The good news is that on-campus interviews are pretty short (usually half an hour), and they are designed to be casual exchanges in which the interviewer gets to know more about you and you can ask questions about the college. What should you wear? Think about what you might wear to dinner at a nice restaurant (a casual dress or khakis/polo shirt combo could work). You can put almost anything besides sneakers or stilettos on your feet. Keep it comfortable. You want your interview to remember what you said, not what you wore.
Here are ten tips for acing the college interview from my new book, B+ Grades, A+ College Applications:
1. Bring a resume or activity sheet. Many interviewers will use this as a guide and focus their questions about the things on your resume. So you'll likely be talking about things that you do all the time and the half hour will fly by.
2. Brush up on the big headlines. You don't have to be an expert on every detail of the domestic and foreign policy but you should sound like an informed citizen. Good sources for major headlines include: national newspapers (The New York Times or The Wall Street Journal) and reputable news casts (the nightly national newscast on any of the major networks or PBS; you can also listen to the exceptionally convenient "All Things Considered" podcast from NPR).
3. Be able to talk about a favorite book that was not assigned in school. If you can't remember the last time you read a book that was not assigned, the New York Times Bestseller list is a good source of inspiration for novels (avoid clichés like Harry Potter, Twilight or The Hunger Games). If fiction isn't your thing, you can always go for a biography of someone you admire or a non-fiction book about a subject that interests you.
4. Practice talking about your academic interests. Many interviewers will ask about your favorite high school subject. However, if you're more interested in things that aren't typically offered in high school -- philosophy, psychology, economics, etc. -- that's great, too. You should convey knowledge and excitement about your academic interests, no matter what they are.
5. Provide some interesting examples of things that you do outside of class. Whatever you like to do in your free time, be sure that you can talk about why you enjoy it and what you've learned from doing it. You can also talk about your plans for continuing your extracurricular activities in college.

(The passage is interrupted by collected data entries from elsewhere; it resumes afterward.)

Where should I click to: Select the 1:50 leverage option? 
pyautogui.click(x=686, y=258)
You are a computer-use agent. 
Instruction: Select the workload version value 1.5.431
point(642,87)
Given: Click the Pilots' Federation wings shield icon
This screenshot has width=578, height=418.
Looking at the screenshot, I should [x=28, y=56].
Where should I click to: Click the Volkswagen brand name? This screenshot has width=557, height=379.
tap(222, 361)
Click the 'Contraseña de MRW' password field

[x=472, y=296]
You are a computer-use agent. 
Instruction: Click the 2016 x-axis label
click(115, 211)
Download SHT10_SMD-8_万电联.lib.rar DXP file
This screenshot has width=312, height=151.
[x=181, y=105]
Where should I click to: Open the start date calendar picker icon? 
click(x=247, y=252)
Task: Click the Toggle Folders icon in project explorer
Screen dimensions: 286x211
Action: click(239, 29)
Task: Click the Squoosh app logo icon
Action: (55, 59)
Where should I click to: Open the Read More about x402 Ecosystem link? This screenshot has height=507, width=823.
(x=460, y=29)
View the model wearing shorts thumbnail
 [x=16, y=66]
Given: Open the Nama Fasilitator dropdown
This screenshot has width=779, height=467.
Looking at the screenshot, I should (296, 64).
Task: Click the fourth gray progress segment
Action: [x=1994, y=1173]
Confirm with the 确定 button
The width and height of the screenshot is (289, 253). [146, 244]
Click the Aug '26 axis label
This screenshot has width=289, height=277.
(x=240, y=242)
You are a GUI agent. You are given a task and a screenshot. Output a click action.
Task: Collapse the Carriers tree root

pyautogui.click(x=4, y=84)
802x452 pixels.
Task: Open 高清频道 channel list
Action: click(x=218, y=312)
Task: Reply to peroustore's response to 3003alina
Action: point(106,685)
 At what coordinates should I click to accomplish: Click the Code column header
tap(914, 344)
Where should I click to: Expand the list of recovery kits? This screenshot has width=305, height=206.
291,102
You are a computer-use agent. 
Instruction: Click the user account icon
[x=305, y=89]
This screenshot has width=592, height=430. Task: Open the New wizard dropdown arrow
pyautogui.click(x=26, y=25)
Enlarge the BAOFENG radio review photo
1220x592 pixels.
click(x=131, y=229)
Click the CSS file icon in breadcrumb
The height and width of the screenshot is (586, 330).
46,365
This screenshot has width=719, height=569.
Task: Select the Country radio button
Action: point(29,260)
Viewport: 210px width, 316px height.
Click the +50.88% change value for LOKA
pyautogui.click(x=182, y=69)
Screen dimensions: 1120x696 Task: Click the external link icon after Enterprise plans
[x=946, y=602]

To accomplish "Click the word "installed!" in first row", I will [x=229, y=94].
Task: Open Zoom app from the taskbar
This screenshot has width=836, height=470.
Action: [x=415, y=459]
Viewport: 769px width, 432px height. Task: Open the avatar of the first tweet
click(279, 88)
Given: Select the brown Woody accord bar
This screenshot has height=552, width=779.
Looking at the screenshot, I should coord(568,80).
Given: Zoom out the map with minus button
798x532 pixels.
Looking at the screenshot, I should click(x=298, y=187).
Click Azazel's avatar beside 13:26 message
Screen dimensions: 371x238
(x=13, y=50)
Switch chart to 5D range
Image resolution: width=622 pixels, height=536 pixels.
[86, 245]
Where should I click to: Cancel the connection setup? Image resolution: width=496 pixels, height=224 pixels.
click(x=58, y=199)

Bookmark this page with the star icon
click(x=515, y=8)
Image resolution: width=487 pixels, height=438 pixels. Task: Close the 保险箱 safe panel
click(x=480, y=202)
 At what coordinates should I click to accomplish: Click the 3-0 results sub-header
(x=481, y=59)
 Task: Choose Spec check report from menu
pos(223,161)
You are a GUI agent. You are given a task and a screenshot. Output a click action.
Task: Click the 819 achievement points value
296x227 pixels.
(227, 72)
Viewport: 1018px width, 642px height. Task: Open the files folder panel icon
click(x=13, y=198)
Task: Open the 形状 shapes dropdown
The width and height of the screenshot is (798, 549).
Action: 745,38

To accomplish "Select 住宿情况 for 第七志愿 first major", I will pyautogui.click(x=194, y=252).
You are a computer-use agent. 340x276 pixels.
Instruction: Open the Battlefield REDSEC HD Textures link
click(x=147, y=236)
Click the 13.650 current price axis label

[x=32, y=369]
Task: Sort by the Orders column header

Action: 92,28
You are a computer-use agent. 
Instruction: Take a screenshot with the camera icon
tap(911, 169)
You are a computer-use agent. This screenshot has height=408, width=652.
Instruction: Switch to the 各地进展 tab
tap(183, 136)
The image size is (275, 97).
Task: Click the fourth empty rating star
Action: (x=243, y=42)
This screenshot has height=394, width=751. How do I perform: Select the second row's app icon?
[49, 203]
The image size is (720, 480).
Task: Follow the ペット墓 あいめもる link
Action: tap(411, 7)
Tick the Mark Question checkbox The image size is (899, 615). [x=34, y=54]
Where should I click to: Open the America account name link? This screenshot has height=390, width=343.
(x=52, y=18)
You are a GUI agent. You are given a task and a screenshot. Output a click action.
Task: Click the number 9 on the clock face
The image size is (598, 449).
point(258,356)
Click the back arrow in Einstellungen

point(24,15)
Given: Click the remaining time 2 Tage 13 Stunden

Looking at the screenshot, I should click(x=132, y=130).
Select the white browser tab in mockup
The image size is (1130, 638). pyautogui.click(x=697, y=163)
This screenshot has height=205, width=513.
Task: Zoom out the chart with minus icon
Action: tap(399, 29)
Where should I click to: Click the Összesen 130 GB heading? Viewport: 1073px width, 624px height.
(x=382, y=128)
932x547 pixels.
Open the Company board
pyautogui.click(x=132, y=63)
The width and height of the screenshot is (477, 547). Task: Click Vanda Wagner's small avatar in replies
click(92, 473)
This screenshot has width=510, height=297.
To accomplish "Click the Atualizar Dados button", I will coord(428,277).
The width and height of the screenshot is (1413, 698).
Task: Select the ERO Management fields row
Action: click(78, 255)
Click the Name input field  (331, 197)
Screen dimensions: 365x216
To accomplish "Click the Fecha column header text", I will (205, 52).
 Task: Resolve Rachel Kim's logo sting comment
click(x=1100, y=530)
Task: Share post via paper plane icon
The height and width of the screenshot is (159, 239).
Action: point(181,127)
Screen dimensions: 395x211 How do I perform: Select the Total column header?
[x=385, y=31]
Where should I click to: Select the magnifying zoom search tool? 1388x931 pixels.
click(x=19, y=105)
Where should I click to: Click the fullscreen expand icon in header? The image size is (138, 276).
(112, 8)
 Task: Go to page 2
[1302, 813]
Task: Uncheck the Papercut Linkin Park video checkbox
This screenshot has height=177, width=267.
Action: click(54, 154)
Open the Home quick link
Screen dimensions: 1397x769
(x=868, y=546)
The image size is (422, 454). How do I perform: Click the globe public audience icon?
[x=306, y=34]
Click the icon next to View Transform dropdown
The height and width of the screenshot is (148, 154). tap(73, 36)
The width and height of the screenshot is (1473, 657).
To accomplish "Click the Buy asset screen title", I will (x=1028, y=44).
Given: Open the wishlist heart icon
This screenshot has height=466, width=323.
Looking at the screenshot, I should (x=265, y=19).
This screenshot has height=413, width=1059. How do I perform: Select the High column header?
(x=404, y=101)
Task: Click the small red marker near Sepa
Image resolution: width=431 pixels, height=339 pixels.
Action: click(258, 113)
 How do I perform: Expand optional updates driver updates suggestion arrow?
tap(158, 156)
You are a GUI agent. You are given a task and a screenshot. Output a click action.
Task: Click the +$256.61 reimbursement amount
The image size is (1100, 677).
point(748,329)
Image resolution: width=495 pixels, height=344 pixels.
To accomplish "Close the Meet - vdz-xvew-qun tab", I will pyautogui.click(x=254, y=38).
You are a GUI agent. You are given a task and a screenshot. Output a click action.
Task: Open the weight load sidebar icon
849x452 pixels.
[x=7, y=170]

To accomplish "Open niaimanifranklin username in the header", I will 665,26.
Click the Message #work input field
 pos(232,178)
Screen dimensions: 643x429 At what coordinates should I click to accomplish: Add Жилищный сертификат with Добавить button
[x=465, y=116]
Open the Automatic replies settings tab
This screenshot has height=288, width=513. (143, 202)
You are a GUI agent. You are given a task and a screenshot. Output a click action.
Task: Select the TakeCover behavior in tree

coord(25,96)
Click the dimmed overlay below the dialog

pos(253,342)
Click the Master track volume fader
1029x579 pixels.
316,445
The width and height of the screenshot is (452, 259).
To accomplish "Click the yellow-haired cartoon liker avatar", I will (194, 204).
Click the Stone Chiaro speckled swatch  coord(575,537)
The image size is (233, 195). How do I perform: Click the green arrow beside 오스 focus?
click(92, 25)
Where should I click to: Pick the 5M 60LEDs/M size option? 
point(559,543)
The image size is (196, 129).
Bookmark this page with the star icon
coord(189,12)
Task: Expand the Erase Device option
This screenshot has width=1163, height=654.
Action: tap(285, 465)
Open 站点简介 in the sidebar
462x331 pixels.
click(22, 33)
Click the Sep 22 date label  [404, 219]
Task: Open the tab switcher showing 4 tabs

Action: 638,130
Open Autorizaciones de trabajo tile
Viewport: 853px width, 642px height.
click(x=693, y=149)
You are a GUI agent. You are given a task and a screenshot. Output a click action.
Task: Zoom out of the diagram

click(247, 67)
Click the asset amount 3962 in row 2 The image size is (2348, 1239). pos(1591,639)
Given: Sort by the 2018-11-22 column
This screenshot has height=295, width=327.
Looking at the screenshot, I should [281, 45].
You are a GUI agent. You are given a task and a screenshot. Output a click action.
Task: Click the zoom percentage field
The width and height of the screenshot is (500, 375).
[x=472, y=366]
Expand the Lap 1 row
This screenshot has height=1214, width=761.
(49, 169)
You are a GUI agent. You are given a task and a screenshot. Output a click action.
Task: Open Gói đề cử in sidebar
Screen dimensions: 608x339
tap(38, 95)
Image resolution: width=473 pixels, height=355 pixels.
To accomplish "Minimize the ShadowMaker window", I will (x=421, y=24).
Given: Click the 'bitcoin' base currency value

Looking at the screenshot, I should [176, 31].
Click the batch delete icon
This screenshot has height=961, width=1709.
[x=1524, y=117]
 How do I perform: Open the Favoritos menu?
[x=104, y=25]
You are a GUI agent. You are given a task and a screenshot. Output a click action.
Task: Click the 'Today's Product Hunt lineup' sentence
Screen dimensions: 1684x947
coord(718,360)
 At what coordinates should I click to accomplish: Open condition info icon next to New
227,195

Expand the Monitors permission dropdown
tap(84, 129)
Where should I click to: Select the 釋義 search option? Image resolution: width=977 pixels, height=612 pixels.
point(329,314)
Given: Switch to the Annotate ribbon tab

6. Find an issue or cause that you care about. Colleges want students who will use their higher education to make a difference in the world. A good interviewee should be able to show that you care about things that don't just affect you personally.
7. Learn about the college. Any time you have an interview, it's important to be familiar with the organization that you are hoping to join. Because most college websites are pretty superficial, I find that a much better source of information for major campus issues and unfiltered student voices is the student newspaper, which you can easily find online
8. Be ready to ask your interviewer three questions. You'll find that every interview usually ends with, "Do you have any questions for me?" You don't want to miss the opportunity to learn more about the things that interest you (and demonstrate your curiosity) so come prepared.
9. Practice, practice, practice. Chances are you've never actually been interviewed for anything before. The good news is that interviewing is a skill that you can learn. Try to space out your preparation -- practice a couple of questions over breakfast, dinner or in the car.
10. Write a thank you note on paper. Go the extra mile to make an impression by sending a handwritten thank you note. Your interviewer might receive hundreds of emails a day and only a handful of written notes each week. Don't forget to sign the note with your name, email address and telephone number just in case he or she wants to keep in touch with you.